**WHAT YOU ARE ASKED TO DO:**
Continue the article below about Isaac Roberts's move to Chief Strategy Officer at Skyways, starting right after its final sentence and leaving the listing that follows it alone.

From CCO to CSO: Isaac Roberts has transitioned from Chief Commercial Officer to Chief Strategy Officer, architecting Skyways' path from today's operations to the world's largest unmanned fleet.
Commercial foundation built from zero: Over two years, Isaac established customer leases, unit economics, flight-as-a-service model, and repeatable sales processes – then built something mature enough to hand off.
New CCO scales commercial operations: William Wimberley has joined as Chief Commercial Officer to bridge the gap between drone technology and general aviation contract networks, allowing Isaac to focus on broader strategic priorities.
CSO mandate makes the intermediate steps concrete: Isaac's focus areas include dual-use architecture, defense business development infrastructure, partnership ecosystems, modular payload strategy, and international expansion.
Personal stakes drive the defense mission: A Navy veteran, Isaac brings firsthand motivation to Skyways' defense work – reducing risk for warfighters through autonomous logistics that eliminates the need to put crews in harm's way for resupply operations.
If you walk into the right room at Skyways on the right day, you'll find a whiteboard that looks less like a plan and more like a dare.
On one side: defense pathways. Ship resupply. Island logistics. Allied partnerships across the Indo-Pacific. On the other: commercial lanes, customer leases, flight-as-a-service economics, regulatory approvals stacking up across continents. Lines connecting them. Lines contradicting them. Timelines, funding milestones, headcount targets. Somewhere near the top, in Charles Acknin's handwriting, the destination: the largest unmanned aircraft fleet in the world. Then, eventually, people inside.
It's the kind of whiteboard that makes a business school case study look like a napkin sketch. Defense and commercial. Domestic and international. Cargo today, passengers tomorrow. Every arrow depends on three others. Every timeline assumes things that haven't been built yet.
Charles draws the destination. Isaac Roberts maps the route.
A Navy veteran who spent twelve years after his service building computer vision and robotics companies – including founding Scythe Robotics – Isaac joined Skyways roughly two years ago as Chief Commercial Officer. He's now transitioned to Chief Strategy Officer, a role that reflects both what he's already built and where the company needs to go next.

**INFORMATION SUPPLIED:**
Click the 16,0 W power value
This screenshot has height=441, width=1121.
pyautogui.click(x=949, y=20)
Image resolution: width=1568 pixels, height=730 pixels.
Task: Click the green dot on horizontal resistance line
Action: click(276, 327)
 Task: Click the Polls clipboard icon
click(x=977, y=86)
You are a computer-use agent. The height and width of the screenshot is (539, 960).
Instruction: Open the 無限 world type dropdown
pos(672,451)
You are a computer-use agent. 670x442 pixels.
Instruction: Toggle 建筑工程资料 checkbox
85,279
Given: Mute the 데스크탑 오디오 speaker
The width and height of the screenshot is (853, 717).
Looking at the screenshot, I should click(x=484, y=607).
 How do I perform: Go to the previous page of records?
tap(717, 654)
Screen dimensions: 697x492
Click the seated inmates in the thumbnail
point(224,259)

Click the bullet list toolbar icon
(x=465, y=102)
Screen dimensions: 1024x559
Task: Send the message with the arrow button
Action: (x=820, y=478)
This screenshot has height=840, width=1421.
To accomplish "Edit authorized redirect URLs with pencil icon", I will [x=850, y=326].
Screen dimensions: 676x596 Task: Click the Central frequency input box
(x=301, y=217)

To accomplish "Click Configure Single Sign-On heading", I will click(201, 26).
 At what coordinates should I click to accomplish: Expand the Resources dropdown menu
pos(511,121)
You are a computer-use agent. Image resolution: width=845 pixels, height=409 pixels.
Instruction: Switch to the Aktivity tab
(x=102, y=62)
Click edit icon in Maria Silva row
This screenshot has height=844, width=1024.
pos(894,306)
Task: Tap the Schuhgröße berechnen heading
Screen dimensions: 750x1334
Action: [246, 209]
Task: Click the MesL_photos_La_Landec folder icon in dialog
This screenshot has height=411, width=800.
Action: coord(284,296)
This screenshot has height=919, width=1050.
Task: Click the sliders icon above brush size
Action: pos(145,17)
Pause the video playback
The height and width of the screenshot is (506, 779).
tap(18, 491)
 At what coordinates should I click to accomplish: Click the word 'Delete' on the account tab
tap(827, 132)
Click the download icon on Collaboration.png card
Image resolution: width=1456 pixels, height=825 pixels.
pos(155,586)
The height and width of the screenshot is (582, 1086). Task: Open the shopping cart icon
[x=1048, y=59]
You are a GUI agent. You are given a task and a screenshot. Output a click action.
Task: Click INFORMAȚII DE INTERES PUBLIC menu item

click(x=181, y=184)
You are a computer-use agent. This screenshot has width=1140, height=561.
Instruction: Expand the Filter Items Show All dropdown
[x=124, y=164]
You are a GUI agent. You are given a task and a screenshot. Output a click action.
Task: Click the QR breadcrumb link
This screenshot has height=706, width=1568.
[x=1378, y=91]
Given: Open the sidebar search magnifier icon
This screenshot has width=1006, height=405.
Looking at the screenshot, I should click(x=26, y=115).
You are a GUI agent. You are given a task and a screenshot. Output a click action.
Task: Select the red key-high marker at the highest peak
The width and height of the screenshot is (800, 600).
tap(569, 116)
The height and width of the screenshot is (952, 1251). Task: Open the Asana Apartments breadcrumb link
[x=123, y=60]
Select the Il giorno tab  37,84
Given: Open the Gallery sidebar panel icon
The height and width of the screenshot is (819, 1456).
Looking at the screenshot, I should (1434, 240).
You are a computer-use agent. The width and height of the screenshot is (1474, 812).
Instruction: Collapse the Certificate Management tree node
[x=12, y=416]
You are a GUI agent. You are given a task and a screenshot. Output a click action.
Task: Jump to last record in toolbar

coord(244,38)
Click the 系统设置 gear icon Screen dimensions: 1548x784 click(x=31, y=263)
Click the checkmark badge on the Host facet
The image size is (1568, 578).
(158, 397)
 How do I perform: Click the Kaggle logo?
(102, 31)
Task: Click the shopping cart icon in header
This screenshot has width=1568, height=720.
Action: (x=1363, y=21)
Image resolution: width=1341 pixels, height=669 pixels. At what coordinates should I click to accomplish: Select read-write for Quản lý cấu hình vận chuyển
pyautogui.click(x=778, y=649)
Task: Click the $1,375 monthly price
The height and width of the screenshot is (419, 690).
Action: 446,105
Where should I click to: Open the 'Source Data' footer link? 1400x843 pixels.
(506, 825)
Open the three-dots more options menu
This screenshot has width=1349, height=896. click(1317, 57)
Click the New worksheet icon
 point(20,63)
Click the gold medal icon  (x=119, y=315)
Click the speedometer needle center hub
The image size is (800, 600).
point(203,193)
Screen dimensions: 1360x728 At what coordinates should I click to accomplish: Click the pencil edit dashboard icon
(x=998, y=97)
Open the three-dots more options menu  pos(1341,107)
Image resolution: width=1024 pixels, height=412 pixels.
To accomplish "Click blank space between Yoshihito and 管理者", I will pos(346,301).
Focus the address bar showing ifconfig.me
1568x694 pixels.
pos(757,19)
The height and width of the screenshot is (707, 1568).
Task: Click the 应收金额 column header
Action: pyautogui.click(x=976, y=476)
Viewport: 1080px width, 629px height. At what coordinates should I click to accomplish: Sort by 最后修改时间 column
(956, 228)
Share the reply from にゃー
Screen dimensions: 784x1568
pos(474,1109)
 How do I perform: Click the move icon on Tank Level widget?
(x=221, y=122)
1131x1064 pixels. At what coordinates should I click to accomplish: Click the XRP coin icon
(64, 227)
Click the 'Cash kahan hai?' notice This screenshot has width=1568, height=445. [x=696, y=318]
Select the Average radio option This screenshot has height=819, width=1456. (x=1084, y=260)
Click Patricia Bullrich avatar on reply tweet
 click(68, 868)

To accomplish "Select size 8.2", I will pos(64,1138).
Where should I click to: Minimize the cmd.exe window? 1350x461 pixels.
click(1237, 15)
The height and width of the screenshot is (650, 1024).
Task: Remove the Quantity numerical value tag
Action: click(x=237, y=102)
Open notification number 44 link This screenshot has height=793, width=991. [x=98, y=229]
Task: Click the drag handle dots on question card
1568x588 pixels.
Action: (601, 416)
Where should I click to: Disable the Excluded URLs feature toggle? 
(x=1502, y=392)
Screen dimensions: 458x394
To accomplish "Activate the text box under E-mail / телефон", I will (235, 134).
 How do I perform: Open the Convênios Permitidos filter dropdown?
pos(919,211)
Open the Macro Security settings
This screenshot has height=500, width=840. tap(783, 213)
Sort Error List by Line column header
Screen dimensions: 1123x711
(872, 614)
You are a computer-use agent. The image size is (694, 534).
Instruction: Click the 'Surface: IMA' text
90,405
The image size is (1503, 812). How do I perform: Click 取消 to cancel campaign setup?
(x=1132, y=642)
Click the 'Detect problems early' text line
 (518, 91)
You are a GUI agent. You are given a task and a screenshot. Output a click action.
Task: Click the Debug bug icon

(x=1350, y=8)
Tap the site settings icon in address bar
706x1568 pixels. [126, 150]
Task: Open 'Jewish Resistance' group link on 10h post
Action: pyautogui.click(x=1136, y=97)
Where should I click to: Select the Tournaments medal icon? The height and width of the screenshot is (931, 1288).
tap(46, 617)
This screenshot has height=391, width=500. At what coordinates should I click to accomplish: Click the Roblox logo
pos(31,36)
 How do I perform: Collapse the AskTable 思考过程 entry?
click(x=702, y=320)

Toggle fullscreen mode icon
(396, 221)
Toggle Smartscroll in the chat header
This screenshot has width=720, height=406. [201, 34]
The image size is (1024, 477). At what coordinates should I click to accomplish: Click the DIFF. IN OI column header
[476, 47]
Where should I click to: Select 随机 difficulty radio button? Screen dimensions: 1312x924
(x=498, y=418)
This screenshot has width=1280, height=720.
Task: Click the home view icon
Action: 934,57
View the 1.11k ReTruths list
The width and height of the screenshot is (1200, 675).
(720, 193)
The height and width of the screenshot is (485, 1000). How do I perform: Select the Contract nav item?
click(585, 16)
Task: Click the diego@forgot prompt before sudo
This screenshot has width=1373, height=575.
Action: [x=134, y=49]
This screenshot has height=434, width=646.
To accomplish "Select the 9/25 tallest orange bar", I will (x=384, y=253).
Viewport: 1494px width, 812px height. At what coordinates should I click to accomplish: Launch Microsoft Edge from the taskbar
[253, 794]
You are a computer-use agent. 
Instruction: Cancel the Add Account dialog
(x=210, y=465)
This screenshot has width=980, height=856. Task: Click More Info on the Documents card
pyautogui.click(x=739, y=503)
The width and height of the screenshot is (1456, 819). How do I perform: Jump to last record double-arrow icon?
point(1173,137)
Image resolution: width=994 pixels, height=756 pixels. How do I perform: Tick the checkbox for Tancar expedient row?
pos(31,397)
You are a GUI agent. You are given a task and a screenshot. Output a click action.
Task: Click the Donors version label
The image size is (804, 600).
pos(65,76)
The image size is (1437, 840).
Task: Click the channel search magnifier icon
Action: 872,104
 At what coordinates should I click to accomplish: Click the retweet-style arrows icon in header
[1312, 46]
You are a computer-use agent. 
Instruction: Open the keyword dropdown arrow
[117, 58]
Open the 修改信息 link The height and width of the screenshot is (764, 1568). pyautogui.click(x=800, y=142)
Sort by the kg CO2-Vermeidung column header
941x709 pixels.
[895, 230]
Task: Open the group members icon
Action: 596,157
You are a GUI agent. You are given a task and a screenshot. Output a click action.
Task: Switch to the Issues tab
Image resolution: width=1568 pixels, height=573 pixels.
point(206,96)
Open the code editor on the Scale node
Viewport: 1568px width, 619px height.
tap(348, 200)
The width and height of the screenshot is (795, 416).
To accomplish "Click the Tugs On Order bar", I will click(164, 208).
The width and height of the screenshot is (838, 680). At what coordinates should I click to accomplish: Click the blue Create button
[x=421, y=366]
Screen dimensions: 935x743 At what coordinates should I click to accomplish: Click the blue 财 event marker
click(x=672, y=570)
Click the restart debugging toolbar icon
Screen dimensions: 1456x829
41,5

**ANSWER:**
"My job is to not have a job," Isaac says. "To steer things in the right direction, then step out of the way so I can focus on what's next."
It's a philosophy he's proven out in practice. Isaac doesn't describe strategy as a slide deck. He describes it as something you build until it can stand on its own – then you backfill yourself and move to the next challenge.
That whiteboard full of arrows? Isaac's mandate is to turn each one into a concrete step the company won't trip on.
When Isaac joined, Skyways had already proven the aircraft worked. Defense contracts were active. Missions were real.
What didn't exist was a commercial system sturdy enough to support scale.
Commercial aviation doesn't resist new platforms because of physics. It resists them because of complexity. Certifications. Operating structures. Insurance. Regulatory frameworks. Economics that must pencil over years, not months. Even if the aircraft performs, the surrounding infrastructure can stall adoption.
That was the gap.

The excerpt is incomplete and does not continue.